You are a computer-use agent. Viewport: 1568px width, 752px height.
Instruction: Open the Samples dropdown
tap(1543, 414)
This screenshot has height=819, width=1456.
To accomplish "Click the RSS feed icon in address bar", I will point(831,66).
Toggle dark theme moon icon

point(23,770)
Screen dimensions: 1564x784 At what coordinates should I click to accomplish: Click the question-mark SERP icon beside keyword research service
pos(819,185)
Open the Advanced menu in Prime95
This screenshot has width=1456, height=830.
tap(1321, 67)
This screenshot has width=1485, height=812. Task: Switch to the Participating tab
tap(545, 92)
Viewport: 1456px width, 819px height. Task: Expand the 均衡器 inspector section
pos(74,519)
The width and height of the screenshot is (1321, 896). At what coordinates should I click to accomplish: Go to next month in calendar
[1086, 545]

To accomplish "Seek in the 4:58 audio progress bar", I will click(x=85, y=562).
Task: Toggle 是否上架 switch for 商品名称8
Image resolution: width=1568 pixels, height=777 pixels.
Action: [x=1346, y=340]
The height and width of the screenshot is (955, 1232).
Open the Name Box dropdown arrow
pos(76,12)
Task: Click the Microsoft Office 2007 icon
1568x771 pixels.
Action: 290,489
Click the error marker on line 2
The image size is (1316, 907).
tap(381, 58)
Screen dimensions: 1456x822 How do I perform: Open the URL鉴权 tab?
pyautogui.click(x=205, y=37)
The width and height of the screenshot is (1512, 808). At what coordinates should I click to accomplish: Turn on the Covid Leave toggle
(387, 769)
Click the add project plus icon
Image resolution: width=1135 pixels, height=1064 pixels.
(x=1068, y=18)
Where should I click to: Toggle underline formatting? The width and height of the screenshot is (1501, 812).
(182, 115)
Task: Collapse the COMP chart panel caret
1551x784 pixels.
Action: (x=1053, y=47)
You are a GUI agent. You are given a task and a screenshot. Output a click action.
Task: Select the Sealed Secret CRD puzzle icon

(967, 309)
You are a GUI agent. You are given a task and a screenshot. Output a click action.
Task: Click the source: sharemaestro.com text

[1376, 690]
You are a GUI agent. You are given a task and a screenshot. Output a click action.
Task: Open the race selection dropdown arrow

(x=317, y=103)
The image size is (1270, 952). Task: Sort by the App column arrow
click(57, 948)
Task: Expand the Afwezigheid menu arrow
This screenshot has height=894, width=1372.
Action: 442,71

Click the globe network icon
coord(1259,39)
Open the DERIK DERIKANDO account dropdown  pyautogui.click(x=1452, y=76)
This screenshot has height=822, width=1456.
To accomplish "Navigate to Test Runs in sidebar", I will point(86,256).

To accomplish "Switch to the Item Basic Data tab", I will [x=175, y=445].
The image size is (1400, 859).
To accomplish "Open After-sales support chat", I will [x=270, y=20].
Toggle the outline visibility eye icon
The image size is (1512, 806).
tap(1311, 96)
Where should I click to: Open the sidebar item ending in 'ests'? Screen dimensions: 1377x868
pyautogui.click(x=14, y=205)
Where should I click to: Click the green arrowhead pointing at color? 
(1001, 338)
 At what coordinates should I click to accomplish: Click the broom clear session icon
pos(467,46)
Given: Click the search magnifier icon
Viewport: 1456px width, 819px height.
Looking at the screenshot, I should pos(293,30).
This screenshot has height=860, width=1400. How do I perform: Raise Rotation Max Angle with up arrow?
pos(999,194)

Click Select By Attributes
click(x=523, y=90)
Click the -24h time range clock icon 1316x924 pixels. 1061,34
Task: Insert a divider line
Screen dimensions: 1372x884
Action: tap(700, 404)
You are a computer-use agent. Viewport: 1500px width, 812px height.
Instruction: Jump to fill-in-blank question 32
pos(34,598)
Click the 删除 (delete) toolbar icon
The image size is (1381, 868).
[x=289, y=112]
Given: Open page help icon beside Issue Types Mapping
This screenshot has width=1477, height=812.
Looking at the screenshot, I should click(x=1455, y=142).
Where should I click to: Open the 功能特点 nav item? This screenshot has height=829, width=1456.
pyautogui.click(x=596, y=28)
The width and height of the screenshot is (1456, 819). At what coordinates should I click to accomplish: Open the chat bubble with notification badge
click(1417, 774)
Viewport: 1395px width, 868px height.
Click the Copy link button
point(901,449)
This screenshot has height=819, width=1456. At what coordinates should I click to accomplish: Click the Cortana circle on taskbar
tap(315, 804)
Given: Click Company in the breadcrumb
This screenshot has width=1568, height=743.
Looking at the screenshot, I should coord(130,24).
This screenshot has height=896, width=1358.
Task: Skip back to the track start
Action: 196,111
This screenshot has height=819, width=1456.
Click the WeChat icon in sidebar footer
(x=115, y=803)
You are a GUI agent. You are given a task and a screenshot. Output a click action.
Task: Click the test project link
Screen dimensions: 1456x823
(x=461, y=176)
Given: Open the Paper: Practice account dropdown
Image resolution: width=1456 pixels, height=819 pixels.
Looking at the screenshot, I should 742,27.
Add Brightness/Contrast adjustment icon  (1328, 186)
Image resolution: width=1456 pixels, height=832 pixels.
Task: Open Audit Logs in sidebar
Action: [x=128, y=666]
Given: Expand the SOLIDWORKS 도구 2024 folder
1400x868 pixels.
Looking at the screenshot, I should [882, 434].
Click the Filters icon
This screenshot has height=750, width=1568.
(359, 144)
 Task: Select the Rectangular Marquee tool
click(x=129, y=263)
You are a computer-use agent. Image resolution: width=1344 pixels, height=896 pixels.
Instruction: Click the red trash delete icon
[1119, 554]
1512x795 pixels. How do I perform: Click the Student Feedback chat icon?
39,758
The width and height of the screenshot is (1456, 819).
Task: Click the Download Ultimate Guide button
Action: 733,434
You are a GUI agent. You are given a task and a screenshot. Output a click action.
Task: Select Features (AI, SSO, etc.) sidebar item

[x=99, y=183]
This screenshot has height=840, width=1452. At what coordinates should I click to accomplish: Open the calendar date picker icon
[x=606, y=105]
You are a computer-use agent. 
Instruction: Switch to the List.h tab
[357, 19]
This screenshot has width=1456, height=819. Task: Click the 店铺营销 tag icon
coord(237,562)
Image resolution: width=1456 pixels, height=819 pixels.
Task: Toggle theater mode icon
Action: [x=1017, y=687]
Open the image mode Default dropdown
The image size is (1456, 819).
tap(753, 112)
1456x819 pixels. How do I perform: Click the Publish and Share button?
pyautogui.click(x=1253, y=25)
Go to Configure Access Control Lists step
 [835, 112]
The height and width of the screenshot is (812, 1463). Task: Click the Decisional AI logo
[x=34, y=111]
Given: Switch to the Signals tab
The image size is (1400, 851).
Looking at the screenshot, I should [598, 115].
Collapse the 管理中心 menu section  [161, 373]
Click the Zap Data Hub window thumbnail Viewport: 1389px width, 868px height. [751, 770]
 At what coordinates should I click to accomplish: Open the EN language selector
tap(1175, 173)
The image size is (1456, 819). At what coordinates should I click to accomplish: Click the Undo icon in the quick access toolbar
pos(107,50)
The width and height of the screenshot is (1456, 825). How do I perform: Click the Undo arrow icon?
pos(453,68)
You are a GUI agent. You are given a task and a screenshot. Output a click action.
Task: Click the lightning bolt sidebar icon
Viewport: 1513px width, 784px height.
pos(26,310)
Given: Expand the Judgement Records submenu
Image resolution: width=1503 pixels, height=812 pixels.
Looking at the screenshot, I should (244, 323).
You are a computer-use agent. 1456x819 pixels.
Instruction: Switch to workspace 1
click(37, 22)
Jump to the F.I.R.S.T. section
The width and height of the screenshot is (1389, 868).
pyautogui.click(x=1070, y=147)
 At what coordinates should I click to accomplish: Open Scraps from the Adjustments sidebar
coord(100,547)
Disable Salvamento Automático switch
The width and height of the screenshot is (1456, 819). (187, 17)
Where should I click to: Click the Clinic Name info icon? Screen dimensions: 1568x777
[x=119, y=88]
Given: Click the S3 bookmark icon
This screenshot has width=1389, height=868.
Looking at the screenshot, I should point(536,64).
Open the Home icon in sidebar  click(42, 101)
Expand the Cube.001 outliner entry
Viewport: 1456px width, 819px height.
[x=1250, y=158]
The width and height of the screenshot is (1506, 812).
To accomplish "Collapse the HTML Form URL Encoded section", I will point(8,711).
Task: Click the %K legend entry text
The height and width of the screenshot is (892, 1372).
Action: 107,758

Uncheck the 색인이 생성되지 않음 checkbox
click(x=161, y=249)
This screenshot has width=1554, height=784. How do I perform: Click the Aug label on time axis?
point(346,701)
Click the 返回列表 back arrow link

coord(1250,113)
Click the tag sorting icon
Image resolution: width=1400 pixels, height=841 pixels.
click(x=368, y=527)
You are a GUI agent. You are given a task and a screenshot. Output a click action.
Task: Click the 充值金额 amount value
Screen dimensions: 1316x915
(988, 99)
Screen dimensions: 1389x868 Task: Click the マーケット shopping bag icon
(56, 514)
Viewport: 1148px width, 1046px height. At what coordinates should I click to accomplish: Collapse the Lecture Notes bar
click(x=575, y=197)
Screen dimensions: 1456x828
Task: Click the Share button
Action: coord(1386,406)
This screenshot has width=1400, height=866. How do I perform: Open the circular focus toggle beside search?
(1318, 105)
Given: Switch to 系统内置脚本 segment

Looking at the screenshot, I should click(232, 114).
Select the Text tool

- WHAT THE TASK REQUIRES -
For each line above that carries the word "account", copy it out.

- REPLY TO THE TASK -
Open the DERIK DERIKANDO account dropdown  pyautogui.click(x=1452, y=76)
Given: Open the Paper: Practice account dropdown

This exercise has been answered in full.